● **Task**: Begin at the top of the following data. Copy each line exactly until you have copied the line containing "Open the Housekeeping".

● **Dataset excerpts**:
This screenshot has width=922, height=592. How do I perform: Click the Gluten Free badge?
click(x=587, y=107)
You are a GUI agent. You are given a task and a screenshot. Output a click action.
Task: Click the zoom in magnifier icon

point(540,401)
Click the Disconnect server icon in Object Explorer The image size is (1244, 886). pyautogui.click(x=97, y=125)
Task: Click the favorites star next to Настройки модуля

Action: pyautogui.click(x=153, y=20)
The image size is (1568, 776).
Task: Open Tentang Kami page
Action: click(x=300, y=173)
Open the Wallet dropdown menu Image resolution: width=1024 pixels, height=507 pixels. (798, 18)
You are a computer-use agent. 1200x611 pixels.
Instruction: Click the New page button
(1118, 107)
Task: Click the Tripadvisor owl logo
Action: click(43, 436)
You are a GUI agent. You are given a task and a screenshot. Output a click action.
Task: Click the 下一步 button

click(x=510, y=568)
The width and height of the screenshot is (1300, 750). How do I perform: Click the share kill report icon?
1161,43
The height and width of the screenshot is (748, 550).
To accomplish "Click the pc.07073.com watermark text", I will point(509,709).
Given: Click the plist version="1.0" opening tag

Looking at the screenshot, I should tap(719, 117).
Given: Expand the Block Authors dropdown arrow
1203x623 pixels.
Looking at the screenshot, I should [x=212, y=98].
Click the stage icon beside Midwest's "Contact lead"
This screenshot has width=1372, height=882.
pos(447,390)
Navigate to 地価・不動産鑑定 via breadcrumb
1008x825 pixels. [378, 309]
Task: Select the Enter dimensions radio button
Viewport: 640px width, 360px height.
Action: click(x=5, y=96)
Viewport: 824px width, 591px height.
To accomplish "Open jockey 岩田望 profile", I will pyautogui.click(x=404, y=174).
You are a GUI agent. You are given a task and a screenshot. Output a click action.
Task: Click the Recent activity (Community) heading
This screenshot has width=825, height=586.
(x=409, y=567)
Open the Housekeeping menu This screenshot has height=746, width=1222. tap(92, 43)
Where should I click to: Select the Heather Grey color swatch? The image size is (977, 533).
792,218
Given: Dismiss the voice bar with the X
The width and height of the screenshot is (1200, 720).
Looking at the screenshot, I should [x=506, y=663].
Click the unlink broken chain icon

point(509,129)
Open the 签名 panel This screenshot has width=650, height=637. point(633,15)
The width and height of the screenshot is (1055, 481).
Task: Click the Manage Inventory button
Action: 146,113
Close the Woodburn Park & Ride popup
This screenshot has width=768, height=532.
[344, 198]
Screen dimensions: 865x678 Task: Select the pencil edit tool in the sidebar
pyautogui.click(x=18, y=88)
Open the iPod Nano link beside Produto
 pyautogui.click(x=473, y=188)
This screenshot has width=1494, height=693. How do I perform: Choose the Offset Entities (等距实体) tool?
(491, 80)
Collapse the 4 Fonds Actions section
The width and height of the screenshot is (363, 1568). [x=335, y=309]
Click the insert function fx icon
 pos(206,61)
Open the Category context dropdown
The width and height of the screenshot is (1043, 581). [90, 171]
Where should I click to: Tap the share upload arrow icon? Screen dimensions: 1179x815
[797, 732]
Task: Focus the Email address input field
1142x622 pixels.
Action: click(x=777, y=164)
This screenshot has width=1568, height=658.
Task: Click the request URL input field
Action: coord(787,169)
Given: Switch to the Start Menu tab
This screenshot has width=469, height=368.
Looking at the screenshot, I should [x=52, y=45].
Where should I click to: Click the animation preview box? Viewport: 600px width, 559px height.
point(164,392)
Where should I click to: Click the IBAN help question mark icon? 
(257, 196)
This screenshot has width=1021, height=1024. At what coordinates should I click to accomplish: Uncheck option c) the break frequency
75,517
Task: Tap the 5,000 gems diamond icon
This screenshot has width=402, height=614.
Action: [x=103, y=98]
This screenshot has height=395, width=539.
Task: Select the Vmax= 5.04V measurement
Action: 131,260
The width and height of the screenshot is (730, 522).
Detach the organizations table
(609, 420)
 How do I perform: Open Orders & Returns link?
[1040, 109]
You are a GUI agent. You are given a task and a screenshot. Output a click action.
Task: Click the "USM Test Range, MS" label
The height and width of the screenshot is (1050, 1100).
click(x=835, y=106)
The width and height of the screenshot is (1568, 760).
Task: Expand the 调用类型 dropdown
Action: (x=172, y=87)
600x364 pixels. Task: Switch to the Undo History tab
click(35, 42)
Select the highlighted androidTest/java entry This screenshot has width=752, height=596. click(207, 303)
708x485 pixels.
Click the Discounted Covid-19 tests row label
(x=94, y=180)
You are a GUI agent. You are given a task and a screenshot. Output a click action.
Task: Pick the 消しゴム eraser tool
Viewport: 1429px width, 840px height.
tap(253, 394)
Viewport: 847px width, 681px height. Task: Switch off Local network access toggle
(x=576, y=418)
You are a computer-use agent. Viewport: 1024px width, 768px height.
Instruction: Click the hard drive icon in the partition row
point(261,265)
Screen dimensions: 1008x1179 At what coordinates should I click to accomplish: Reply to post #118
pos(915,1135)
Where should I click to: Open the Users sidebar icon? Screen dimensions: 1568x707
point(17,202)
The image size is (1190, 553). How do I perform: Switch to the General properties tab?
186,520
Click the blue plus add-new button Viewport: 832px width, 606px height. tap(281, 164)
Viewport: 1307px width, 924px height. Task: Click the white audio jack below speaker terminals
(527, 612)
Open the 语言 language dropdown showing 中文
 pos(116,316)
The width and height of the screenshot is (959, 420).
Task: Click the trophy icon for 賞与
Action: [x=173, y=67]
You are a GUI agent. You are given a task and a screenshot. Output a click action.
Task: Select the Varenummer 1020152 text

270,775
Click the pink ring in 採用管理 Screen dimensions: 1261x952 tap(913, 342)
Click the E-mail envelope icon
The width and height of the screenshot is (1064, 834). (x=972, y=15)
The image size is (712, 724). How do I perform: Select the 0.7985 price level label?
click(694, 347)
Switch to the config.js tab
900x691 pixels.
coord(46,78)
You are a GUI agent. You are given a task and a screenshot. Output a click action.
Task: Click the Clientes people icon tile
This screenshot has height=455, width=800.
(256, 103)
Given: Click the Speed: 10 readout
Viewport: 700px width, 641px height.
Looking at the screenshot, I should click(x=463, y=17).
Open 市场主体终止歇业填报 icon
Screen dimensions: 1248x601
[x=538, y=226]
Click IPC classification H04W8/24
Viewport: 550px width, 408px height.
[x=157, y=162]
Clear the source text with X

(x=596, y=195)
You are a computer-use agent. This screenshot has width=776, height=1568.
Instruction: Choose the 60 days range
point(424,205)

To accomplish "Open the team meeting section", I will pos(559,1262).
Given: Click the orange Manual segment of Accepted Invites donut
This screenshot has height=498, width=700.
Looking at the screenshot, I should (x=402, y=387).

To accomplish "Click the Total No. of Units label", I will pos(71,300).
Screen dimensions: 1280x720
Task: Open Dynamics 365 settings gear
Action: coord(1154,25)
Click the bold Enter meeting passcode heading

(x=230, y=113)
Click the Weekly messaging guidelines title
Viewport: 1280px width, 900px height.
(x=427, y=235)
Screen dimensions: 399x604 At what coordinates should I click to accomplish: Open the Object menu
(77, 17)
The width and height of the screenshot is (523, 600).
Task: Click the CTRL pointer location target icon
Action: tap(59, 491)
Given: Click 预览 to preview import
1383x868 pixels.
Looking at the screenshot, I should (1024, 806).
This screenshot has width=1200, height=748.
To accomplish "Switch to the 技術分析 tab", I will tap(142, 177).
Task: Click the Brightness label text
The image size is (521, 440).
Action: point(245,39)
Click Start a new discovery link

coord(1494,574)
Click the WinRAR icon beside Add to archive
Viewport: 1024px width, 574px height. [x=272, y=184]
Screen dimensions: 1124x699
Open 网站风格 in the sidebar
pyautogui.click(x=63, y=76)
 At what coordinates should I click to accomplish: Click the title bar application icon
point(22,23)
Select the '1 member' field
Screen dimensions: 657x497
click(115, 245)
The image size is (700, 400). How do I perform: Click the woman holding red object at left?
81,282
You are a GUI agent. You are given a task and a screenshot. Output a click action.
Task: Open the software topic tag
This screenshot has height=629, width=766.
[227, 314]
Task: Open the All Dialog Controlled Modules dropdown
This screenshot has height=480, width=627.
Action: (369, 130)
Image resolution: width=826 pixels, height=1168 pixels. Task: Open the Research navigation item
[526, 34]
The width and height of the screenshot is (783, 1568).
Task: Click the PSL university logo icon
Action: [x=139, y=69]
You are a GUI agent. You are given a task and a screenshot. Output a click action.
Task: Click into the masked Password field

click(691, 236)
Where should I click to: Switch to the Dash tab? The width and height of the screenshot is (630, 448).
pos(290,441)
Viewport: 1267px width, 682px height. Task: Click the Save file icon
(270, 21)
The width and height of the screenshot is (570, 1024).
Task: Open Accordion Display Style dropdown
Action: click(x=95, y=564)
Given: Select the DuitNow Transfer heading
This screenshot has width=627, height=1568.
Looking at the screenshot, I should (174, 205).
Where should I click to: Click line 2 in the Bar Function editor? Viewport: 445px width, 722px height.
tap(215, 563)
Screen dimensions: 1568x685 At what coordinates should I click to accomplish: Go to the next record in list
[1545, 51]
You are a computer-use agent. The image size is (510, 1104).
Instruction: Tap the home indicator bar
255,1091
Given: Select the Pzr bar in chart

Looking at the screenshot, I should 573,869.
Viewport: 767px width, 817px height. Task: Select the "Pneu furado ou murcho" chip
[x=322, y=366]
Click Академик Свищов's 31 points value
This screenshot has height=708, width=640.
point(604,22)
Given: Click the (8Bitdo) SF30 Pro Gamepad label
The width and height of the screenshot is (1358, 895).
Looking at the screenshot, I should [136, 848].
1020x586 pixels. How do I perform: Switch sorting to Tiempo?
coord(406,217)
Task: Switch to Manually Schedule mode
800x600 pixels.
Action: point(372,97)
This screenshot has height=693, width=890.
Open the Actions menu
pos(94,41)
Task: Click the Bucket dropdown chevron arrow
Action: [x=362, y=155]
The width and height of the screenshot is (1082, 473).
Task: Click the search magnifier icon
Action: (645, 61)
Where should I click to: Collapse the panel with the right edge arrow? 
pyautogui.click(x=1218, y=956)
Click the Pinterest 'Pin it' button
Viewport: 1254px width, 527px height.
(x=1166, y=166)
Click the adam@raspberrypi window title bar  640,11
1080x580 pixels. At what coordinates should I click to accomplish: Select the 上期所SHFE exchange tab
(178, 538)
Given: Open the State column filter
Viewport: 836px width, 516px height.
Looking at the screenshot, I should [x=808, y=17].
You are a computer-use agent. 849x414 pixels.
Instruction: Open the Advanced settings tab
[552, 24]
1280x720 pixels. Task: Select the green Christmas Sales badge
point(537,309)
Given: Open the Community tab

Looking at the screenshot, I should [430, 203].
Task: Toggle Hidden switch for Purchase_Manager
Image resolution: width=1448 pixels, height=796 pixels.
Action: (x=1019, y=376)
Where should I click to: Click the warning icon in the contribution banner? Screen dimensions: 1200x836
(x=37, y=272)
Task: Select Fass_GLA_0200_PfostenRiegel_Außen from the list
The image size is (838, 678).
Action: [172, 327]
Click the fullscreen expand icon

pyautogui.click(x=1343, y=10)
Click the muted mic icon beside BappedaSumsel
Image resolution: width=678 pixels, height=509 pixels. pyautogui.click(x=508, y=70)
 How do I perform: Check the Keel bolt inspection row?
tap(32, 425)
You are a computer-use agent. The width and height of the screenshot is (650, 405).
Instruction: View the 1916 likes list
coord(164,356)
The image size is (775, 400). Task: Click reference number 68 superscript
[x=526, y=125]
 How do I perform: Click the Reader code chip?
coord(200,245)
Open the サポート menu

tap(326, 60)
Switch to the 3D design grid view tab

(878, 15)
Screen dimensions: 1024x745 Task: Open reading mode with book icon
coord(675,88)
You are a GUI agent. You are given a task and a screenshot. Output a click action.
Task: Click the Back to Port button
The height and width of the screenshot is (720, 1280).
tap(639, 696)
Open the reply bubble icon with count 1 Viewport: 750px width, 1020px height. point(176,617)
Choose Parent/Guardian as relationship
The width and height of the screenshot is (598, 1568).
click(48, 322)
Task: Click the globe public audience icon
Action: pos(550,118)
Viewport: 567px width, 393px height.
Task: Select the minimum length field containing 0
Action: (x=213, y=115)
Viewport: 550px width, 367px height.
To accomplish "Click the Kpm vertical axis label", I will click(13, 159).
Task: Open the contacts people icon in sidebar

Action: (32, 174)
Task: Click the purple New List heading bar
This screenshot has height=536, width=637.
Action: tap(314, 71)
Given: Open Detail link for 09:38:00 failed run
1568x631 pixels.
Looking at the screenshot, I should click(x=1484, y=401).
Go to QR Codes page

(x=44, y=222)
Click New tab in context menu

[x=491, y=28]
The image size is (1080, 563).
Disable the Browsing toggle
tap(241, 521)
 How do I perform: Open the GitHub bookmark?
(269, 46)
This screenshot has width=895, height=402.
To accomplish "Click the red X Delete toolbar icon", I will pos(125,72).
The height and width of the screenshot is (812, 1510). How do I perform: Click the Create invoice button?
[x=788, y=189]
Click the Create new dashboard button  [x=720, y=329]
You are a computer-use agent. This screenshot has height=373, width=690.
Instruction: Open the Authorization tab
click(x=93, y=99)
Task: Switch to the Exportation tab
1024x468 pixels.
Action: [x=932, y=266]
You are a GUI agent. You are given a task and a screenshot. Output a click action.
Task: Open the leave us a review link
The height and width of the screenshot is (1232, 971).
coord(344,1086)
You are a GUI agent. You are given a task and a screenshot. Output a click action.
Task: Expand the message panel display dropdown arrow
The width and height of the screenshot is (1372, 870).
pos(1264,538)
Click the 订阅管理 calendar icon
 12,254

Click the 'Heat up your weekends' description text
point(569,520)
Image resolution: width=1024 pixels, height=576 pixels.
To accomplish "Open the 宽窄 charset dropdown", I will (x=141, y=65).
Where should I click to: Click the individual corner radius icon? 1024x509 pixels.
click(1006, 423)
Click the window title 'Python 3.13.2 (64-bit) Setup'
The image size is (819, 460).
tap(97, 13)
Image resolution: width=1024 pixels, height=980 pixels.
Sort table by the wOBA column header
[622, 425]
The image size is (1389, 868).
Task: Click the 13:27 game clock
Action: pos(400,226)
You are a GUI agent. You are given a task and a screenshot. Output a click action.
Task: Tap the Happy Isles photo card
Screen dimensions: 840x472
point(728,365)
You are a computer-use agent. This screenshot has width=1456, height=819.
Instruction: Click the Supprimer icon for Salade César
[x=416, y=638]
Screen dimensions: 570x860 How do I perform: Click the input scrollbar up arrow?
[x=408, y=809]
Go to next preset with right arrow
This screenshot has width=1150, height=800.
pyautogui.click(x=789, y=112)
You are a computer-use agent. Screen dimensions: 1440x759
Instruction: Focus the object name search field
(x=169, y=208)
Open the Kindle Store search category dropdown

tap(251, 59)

● **Result**:
This screenshot has width=922, height=592. How do I perform: Click the Gluten Free badge?
click(x=587, y=107)
You are a GUI agent. You are given a task and a screenshot. Output a click action.
Task: Click the zoom in magnifier icon

point(540,401)
Click the Disconnect server icon in Object Explorer The image size is (1244, 886). pyautogui.click(x=97, y=125)
Task: Click the favorites star next to Настройки модуля

Action: pyautogui.click(x=153, y=20)
The image size is (1568, 776).
Task: Open Tentang Kami page
Action: click(x=300, y=173)
Open the Wallet dropdown menu Image resolution: width=1024 pixels, height=507 pixels. (798, 18)
You are a computer-use agent. 1200x611 pixels.
Instruction: Click the New page button
(1118, 107)
Task: Click the Tripadvisor owl logo
Action: click(43, 436)
You are a GUI agent. You are given a task and a screenshot. Output a click action.
Task: Click the 下一步 button

click(x=510, y=568)
The width and height of the screenshot is (1300, 750). How do I perform: Click the share kill report icon?
1161,43
The height and width of the screenshot is (748, 550).
To accomplish "Click the pc.07073.com watermark text", I will point(509,709).
Given: Click the plist version="1.0" opening tag

Looking at the screenshot, I should tap(719, 117).
Given: Expand the Block Authors dropdown arrow
1203x623 pixels.
Looking at the screenshot, I should [x=212, y=98].
Click the stage icon beside Midwest's "Contact lead"
This screenshot has width=1372, height=882.
pos(447,390)
Navigate to 地価・不動産鑑定 via breadcrumb
1008x825 pixels. [378, 309]
Task: Select the Enter dimensions radio button
Viewport: 640px width, 360px height.
Action: click(x=5, y=96)
Viewport: 824px width, 591px height.
To accomplish "Open jockey 岩田望 profile", I will pyautogui.click(x=404, y=174).
You are a GUI agent. You are given a task and a screenshot. Output a click action.
Task: Click the Recent activity (Community) heading
This screenshot has width=825, height=586.
(x=409, y=567)
Open the Housekeeping menu This screenshot has height=746, width=1222. tap(92, 43)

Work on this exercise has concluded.